### WHAT YOU WILL DO
The required answer is every line of the data containing the word "section".

### STORED DATA

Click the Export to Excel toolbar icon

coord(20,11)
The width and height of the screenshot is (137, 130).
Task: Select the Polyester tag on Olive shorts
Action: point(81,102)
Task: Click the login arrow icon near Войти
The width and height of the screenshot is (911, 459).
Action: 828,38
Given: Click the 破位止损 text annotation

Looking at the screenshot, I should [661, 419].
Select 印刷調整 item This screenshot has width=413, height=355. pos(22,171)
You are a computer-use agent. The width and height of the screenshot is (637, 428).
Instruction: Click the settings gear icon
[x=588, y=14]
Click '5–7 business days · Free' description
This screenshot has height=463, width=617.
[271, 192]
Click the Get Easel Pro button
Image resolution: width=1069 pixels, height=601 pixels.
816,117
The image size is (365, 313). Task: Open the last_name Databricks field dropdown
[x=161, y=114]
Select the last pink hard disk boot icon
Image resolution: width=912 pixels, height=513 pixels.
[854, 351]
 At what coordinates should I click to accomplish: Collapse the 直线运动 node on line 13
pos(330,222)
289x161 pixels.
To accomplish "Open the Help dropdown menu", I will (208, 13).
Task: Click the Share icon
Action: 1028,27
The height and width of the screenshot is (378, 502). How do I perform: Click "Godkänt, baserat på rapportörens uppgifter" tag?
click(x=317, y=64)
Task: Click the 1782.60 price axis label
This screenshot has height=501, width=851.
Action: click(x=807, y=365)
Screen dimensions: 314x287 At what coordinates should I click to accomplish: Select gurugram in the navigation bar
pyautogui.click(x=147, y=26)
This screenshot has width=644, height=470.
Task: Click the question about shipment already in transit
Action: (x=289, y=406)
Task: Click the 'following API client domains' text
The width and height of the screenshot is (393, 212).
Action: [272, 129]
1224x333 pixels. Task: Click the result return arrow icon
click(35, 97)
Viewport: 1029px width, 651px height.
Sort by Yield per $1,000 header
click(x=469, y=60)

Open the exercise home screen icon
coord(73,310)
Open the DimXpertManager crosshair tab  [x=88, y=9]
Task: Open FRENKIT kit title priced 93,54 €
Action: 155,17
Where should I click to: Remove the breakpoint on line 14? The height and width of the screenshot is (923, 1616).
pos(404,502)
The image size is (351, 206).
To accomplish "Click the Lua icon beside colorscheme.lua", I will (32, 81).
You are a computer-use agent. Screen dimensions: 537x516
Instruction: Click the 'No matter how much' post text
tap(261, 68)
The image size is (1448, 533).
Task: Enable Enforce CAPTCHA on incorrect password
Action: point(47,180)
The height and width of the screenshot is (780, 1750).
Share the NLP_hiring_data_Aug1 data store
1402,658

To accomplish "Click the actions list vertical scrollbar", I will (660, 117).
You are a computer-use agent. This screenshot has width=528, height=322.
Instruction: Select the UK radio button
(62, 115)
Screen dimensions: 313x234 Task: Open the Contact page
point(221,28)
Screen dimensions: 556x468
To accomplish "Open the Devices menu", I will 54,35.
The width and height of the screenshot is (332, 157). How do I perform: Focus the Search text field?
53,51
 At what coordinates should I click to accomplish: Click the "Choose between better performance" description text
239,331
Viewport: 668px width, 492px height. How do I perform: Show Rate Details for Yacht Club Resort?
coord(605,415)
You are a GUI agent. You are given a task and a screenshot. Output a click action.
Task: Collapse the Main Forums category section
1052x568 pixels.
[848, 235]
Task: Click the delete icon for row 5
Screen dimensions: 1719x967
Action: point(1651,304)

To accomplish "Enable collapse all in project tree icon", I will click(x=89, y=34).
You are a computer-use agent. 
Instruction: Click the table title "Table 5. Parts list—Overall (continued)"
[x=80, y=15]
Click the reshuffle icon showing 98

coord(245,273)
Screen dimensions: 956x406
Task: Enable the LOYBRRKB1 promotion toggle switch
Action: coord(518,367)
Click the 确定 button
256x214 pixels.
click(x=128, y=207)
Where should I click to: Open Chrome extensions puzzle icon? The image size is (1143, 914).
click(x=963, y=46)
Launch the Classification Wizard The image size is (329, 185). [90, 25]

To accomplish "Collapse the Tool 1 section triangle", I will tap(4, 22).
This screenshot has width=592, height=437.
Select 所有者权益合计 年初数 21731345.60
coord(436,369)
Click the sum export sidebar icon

### WRITTEN SOLUTION
Task: Collapse the Main Forums category section
To accomplish "Collapse the Tool 1 section triangle", I will tap(4, 22).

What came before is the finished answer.